What consumers expect on inflation
Consumers remain confident prices won't accelerate in the years to come. Still, Americans do expect inflation to remain high across various time horizons — something the Federal Reserve doesn't like.
What's new: That story remained intact in the latest Survey of Consumer Expectations, released this morning by the New York Fed, with signs consumers anticipate more subdued spending levels and slowing income growth.
By the numbers: The median consumer expects inflation in the year ahead to be above 5%, unchanged from the prior month. The three-year-ahead median inflation expectation fell by 0.3 percentage points to 2.7%.
The intrigue: Labor market expectations darkened slightly, driven largely by more pessimism among college-educated workers and those with household incomes above $100,000.
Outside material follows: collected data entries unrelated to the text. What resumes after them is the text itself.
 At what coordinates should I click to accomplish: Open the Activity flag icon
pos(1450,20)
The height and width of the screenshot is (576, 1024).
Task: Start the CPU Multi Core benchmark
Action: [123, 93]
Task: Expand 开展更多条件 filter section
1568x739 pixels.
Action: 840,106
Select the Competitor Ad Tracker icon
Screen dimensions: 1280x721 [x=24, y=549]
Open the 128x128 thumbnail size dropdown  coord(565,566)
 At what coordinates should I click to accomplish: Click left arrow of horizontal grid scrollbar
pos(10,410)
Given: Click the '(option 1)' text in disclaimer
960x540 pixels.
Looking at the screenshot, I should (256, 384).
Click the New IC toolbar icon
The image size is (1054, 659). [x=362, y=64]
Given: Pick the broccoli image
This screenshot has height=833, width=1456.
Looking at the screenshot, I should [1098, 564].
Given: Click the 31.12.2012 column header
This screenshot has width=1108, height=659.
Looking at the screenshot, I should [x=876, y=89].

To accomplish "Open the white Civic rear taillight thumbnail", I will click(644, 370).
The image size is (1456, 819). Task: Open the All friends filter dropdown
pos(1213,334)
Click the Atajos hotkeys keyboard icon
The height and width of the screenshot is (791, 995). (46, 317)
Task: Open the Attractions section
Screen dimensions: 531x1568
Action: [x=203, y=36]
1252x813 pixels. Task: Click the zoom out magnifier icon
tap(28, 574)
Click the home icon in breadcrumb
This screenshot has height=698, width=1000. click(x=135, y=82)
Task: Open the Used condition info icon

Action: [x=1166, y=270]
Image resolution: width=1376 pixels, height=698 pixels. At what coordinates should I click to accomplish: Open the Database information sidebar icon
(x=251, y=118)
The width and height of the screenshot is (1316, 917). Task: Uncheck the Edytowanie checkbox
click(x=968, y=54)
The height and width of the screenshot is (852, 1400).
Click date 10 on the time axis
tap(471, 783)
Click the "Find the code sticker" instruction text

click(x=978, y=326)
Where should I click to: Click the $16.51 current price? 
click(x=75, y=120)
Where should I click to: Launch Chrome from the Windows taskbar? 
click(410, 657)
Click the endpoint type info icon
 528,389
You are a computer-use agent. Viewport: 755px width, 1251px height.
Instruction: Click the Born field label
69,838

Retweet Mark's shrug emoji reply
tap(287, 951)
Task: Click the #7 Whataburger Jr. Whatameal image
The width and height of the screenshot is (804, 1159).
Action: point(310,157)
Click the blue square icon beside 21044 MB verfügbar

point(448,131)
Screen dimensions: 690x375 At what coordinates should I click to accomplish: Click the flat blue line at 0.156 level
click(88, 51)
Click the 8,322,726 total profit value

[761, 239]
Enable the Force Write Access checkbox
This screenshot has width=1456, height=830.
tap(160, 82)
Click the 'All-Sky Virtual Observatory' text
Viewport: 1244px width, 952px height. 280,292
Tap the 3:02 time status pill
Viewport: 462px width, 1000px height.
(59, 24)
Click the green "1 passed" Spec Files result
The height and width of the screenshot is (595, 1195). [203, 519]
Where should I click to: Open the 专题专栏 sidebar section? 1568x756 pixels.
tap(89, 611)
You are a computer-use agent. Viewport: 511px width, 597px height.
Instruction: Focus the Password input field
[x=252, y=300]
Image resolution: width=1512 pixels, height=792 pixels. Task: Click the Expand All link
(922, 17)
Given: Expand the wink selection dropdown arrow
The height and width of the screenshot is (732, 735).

- The mean probability that the U.S. unemployment rate will be higher in a year's time rose by 0.4 percentage points to 41.2%, with little to no increase among those with some college (or just a high school diploma) and those who make less than $50,000.
Yes, but: This cohort is also among the most pessimistic about prospects for income growth. The median expected growth in household income growth plummeted to 3.3% — the biggest one-month plunge in the survey's history.
- The decline was most pronounced among the least educated and poorest consumers, plus survey respondents over the age of 60.
Of note: Consumers, overall, continued to mark down spending plans in January. Median household spending growth expectations fell for the third straight month — to 5.7% from 5.9%.
Editor's note: This story has been corrected to reflect that the median three-year ahead consumer inflation expectation fell by 0.3 percentage points, not 0.2 percentage points, as originally stated by the New York Fed.